Interferons and Interleukin-2: Molecular Basis of Activity and Therapeutic Results

Metastatic renal cell carcinoma (RCC) is a tumor refractory to standard cytotoxic chemotherapy regimens. The rationale for the use of cytokines in this cancer is based upon compelling evidence that RCC is sensitive to immunological manipulation. Cytokine-based therapy with either interleukin-2 (IL-2) or interferon-α (IFN-α) can result in objective tumor responses in up to 15% of patients, and in selected patients, these responses may be durable. Subsequently these cytokines have impacted positively on both quality and quantity of life for thousands of RCC patients – and it seems probable that their full clinical potential has yet to be reached. The development of “targeted” therapies for clear cell RCC with the potential for greater antitumor activity and less toxicity has brought into question the role of cytokines in this patient population.
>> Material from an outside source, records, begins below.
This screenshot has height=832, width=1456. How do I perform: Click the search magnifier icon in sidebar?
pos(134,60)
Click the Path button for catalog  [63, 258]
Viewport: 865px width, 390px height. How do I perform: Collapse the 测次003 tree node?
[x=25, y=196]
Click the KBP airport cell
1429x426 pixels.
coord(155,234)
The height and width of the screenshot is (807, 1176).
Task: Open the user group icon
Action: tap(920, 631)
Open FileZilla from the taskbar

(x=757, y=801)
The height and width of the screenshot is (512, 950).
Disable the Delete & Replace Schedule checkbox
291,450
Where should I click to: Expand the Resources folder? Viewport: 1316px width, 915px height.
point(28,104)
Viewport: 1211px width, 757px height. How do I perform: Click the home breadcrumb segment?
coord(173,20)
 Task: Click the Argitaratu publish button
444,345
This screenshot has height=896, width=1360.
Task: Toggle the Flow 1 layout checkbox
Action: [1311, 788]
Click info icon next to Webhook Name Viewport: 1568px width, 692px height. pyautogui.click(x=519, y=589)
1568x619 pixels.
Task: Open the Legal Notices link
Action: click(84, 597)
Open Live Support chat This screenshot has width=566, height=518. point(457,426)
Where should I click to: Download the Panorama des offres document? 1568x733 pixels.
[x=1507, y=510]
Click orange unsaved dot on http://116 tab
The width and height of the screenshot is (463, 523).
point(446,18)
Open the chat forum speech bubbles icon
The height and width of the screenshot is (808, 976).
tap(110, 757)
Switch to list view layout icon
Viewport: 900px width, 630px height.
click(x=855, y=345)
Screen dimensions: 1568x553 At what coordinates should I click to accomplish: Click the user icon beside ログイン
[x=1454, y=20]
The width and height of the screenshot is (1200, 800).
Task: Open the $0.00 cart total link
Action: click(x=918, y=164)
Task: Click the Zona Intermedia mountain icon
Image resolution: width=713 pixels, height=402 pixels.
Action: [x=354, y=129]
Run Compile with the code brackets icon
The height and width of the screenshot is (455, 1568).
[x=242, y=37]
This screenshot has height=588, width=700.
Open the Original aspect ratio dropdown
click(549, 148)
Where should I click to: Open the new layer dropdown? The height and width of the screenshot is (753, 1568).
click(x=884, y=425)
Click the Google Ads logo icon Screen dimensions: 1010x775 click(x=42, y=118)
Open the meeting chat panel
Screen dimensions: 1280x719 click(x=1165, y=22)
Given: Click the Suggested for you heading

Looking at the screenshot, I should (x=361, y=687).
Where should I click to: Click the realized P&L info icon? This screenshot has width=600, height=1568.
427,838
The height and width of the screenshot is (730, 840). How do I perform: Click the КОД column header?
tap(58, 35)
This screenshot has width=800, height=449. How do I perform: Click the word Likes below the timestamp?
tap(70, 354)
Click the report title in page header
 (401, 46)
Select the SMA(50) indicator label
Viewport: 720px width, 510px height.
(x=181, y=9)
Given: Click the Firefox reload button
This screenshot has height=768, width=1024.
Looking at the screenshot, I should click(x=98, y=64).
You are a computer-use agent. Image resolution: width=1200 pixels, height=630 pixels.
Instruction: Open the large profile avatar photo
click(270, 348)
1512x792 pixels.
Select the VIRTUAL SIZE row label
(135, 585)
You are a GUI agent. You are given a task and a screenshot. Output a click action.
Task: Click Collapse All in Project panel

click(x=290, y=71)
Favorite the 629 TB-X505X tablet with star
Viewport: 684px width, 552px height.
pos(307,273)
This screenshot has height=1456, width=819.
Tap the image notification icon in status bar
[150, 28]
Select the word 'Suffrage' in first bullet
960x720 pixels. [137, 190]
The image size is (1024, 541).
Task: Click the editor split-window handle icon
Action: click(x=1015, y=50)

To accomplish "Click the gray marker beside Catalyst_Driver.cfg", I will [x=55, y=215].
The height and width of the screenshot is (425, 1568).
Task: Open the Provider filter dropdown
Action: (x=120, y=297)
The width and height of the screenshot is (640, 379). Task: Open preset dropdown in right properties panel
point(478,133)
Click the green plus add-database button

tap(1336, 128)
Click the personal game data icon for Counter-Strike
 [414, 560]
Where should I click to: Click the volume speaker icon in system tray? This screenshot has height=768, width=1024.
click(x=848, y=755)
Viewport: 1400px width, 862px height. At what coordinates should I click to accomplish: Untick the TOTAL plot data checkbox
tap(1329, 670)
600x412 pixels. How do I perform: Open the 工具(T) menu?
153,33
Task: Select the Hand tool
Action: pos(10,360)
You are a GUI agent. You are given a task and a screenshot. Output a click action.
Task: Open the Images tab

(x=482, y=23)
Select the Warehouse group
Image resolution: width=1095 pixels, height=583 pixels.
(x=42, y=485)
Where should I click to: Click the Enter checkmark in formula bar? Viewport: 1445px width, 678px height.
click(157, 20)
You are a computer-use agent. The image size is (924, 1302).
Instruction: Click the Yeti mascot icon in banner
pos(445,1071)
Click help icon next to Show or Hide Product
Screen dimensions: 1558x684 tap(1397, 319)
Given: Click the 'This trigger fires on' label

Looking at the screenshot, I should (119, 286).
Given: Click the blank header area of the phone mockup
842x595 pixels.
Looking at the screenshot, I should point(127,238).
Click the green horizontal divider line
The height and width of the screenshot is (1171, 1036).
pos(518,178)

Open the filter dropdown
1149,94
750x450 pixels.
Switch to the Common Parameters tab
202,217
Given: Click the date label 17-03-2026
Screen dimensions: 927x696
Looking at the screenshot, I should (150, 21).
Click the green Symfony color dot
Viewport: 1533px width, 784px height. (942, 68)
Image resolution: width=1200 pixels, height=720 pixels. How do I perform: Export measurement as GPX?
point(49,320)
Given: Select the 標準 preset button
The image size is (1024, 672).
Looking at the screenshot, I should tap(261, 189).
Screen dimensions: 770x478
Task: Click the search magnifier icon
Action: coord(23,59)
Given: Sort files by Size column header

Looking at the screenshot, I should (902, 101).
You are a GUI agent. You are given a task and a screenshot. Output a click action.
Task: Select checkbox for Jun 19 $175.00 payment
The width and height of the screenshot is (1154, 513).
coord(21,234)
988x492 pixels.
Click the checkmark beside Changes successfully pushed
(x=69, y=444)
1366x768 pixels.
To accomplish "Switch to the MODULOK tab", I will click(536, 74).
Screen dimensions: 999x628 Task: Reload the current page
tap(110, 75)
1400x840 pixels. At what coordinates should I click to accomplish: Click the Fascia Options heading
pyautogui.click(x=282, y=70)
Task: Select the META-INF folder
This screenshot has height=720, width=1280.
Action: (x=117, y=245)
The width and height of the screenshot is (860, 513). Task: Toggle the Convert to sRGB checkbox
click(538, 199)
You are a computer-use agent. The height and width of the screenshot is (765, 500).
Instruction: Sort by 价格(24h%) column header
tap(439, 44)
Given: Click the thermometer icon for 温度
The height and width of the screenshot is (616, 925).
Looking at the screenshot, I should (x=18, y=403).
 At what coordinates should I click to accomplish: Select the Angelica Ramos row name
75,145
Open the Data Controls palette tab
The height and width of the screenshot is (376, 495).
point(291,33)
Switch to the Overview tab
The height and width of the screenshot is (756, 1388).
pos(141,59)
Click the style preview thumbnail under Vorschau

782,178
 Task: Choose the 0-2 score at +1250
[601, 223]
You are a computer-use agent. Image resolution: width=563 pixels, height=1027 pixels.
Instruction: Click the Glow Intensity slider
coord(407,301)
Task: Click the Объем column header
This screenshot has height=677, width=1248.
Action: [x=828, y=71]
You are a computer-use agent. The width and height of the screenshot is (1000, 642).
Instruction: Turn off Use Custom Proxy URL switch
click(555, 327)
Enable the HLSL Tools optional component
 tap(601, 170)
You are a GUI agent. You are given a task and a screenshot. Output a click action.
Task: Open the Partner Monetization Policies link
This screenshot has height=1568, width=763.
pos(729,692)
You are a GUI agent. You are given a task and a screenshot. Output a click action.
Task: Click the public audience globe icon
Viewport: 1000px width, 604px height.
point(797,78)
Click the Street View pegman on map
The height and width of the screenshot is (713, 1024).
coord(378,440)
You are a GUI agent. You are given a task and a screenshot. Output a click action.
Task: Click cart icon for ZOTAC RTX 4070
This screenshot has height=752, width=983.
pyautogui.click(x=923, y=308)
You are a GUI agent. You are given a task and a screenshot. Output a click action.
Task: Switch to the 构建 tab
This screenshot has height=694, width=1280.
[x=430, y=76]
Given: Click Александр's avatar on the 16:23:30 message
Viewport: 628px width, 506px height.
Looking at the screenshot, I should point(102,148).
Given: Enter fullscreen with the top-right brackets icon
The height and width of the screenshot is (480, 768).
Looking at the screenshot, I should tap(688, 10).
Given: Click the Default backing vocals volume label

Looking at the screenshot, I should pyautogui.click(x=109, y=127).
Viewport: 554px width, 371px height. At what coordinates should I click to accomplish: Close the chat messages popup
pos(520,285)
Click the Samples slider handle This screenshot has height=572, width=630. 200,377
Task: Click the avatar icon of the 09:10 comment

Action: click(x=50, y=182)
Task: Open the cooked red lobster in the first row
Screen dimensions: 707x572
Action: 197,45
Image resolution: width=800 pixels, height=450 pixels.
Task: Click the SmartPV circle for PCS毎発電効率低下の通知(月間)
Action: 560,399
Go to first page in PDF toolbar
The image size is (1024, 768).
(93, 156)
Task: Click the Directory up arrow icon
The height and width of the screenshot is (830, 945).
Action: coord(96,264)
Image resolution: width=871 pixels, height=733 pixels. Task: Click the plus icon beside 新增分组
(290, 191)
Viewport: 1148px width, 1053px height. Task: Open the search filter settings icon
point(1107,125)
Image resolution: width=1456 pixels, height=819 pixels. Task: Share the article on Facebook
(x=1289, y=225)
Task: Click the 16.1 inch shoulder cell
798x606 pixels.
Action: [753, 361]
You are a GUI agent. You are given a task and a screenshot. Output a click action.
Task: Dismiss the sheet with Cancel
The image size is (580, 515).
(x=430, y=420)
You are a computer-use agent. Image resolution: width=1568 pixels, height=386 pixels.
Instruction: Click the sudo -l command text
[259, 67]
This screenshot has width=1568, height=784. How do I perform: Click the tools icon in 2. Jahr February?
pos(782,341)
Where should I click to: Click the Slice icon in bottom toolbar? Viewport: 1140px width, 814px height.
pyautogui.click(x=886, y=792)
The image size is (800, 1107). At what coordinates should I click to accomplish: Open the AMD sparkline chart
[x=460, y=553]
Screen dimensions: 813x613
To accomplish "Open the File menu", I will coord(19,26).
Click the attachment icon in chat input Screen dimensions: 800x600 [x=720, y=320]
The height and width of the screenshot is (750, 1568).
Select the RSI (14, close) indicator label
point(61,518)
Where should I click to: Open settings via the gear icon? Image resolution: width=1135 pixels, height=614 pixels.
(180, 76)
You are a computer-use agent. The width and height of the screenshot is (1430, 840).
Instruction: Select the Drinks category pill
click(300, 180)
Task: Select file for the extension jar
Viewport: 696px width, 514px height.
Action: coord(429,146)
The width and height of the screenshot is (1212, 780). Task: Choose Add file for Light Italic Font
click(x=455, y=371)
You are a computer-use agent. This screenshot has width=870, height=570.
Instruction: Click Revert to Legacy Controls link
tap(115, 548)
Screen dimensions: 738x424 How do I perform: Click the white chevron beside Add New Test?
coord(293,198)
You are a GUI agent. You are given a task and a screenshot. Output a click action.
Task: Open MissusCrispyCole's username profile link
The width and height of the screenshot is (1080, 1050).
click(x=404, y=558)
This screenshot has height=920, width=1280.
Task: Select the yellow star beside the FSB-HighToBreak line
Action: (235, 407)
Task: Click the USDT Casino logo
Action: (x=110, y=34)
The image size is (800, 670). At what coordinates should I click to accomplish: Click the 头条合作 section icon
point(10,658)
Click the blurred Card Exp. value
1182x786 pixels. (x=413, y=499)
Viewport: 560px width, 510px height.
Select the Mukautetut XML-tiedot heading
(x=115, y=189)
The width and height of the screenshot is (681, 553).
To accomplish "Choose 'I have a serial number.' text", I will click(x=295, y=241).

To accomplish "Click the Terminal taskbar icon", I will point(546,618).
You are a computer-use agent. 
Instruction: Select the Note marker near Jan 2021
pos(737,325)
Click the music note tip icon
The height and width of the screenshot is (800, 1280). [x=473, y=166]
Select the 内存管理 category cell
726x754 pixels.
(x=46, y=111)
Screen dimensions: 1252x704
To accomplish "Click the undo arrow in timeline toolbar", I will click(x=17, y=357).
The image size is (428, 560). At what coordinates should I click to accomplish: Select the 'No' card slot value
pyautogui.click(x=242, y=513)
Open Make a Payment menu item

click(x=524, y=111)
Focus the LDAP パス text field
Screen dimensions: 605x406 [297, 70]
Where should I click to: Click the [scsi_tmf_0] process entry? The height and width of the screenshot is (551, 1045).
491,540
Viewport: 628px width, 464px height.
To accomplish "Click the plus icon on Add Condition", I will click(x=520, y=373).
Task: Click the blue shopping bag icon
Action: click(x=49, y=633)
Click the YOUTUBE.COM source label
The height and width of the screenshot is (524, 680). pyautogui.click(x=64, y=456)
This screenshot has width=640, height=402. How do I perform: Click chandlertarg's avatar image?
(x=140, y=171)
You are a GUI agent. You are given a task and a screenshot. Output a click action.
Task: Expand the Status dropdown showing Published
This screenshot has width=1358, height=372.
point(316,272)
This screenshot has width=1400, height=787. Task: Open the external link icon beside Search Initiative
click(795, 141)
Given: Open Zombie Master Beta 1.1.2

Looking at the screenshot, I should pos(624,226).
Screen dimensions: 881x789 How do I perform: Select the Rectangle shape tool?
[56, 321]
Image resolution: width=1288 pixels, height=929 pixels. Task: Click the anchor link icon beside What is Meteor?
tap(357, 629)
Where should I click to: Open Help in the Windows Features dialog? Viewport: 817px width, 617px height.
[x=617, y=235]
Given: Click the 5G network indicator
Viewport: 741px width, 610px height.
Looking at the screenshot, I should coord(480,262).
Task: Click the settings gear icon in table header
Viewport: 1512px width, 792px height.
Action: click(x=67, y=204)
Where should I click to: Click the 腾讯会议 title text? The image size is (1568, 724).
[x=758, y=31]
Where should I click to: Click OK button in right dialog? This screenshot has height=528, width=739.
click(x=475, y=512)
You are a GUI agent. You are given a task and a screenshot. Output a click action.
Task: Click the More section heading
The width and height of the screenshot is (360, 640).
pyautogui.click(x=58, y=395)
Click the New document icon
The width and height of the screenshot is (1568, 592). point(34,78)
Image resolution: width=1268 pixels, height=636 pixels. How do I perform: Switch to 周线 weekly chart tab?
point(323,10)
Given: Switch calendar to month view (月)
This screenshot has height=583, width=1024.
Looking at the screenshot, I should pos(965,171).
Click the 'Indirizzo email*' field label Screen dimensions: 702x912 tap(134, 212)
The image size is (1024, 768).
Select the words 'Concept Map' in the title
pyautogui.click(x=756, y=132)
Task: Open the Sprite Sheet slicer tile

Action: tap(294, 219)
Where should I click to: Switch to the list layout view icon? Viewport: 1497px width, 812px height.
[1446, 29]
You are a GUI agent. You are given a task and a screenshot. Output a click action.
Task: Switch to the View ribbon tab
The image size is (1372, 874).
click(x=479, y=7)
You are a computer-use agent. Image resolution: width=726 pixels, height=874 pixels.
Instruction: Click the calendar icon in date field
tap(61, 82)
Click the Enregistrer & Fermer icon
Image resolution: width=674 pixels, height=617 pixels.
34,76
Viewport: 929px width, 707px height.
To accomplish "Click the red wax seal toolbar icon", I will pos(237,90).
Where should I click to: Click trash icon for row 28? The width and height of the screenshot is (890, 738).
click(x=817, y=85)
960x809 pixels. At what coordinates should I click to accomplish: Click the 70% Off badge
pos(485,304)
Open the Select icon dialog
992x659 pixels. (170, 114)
However, no noncytokine therapy to date has proven curative in patients with metastatic RCC. A series of recently completed and ongoing clinical trials will partially define the future role of IFNs and IL-2 in sequence and in combination with newer “targeted” agents. As the knowledge of the role that IFN and IL-2 contribute to both innate and acquired immunity continues to expand, it seems probable that the structure and/or application of these cytokines will be further modulated for therapeutic advantage in RCC.